▶ _Work item_: Without skipping anything, write out each record below exactly.
──────
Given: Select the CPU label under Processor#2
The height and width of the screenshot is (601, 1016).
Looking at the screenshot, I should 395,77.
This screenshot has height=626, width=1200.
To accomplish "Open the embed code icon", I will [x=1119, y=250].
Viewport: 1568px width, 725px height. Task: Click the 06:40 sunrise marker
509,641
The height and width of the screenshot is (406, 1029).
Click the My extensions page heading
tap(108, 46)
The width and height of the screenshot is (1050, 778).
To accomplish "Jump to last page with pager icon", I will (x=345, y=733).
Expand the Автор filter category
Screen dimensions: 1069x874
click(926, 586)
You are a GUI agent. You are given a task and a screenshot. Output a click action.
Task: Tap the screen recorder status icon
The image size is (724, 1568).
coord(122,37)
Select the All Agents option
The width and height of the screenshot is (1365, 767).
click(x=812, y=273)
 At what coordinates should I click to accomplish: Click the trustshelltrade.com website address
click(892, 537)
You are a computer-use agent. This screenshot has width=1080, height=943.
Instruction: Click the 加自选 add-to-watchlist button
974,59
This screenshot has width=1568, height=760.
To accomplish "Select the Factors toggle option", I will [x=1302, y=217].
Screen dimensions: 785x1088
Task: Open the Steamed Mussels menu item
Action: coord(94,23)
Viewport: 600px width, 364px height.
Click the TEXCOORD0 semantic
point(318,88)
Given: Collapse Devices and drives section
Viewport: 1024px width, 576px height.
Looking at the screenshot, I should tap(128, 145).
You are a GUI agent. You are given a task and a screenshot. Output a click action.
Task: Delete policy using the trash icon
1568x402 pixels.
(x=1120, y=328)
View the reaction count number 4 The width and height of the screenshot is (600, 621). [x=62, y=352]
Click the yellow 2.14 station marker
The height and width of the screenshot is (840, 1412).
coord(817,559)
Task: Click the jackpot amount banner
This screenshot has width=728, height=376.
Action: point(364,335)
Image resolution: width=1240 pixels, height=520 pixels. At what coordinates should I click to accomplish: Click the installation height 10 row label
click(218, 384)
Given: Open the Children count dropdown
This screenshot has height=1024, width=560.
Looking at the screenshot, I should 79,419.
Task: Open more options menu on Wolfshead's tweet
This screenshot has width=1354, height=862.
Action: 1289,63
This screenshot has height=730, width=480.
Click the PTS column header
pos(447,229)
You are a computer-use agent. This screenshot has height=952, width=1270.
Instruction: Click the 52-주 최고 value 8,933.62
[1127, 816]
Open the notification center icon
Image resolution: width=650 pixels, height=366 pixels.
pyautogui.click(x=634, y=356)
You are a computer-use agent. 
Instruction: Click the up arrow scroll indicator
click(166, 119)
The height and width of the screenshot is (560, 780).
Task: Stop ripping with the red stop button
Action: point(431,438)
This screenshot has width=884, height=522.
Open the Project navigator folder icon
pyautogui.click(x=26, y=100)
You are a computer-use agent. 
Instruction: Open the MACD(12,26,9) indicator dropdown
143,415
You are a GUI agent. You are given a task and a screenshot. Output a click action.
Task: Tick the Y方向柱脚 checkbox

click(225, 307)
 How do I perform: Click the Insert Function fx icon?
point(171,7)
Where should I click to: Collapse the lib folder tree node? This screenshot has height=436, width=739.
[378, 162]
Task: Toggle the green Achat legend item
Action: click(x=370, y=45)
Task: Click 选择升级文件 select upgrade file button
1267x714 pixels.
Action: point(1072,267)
──────
▶ _Result for this task_:
Given: Select the CPU label under Processor#2
The height and width of the screenshot is (601, 1016).
Looking at the screenshot, I should 395,77.
This screenshot has height=626, width=1200.
To accomplish "Open the embed code icon", I will [x=1119, y=250].
Viewport: 1568px width, 725px height. Task: Click the 06:40 sunrise marker
509,641
The height and width of the screenshot is (406, 1029).
Click the My extensions page heading
tap(108, 46)
The width and height of the screenshot is (1050, 778).
To accomplish "Jump to last page with pager icon", I will (x=345, y=733).
Expand the Автор filter category
Screen dimensions: 1069x874
click(926, 586)
You are a GUI agent. You are given a task and a screenshot. Output a click action.
Task: Tap the screen recorder status icon
The image size is (724, 1568).
coord(122,37)
Select the All Agents option
The width and height of the screenshot is (1365, 767).
click(x=812, y=273)
 At what coordinates should I click to accomplish: Click the trustshelltrade.com website address
click(892, 537)
You are a computer-use agent. This screenshot has width=1080, height=943.
Instruction: Click the 加自选 add-to-watchlist button
974,59
This screenshot has width=1568, height=760.
To accomplish "Select the Factors toggle option", I will [x=1302, y=217].
Screen dimensions: 785x1088
Task: Open the Steamed Mussels menu item
Action: coord(94,23)
Viewport: 600px width, 364px height.
Click the TEXCOORD0 semantic
point(318,88)
Given: Collapse Devices and drives section
Viewport: 1024px width, 576px height.
Looking at the screenshot, I should tap(128, 145).
You are a GUI agent. You are given a task and a screenshot. Output a click action.
Task: Delete policy using the trash icon
1568x402 pixels.
(x=1120, y=328)
View the reaction count number 4 The width and height of the screenshot is (600, 621). [x=62, y=352]
Click the yellow 2.14 station marker
The height and width of the screenshot is (840, 1412).
coord(817,559)
Task: Click the jackpot amount banner
This screenshot has width=728, height=376.
Action: point(364,335)
Image resolution: width=1240 pixels, height=520 pixels. At what coordinates should I click to accomplish: Click the installation height 10 row label
click(218, 384)
Given: Open the Children count dropdown
This screenshot has height=1024, width=560.
Looking at the screenshot, I should 79,419.
Task: Open more options menu on Wolfshead's tweet
This screenshot has width=1354, height=862.
Action: 1289,63
This screenshot has height=730, width=480.
Click the PTS column header
pos(447,229)
You are a computer-use agent. This screenshot has height=952, width=1270.
Instruction: Click the 52-주 최고 value 8,933.62
[1127, 816]
Open the notification center icon
Image resolution: width=650 pixels, height=366 pixels.
pyautogui.click(x=634, y=356)
You are a computer-use agent. 
Instruction: Click the up arrow scroll indicator
click(166, 119)
The height and width of the screenshot is (560, 780).
Task: Stop ripping with the red stop button
Action: point(431,438)
This screenshot has width=884, height=522.
Open the Project navigator folder icon
pyautogui.click(x=26, y=100)
You are a computer-use agent. 
Instruction: Open the MACD(12,26,9) indicator dropdown
143,415
You are a GUI agent. You are given a task and a screenshot. Output a click action.
Task: Tick the Y方向柱脚 checkbox

click(225, 307)
 How do I perform: Click the Insert Function fx icon?
point(171,7)
Where should I click to: Collapse the lib folder tree node? This screenshot has height=436, width=739.
[378, 162]
Task: Toggle the green Achat legend item
Action: click(x=370, y=45)
Task: Click 选择升级文件 select upgrade file button
1267x714 pixels.
Action: point(1072,267)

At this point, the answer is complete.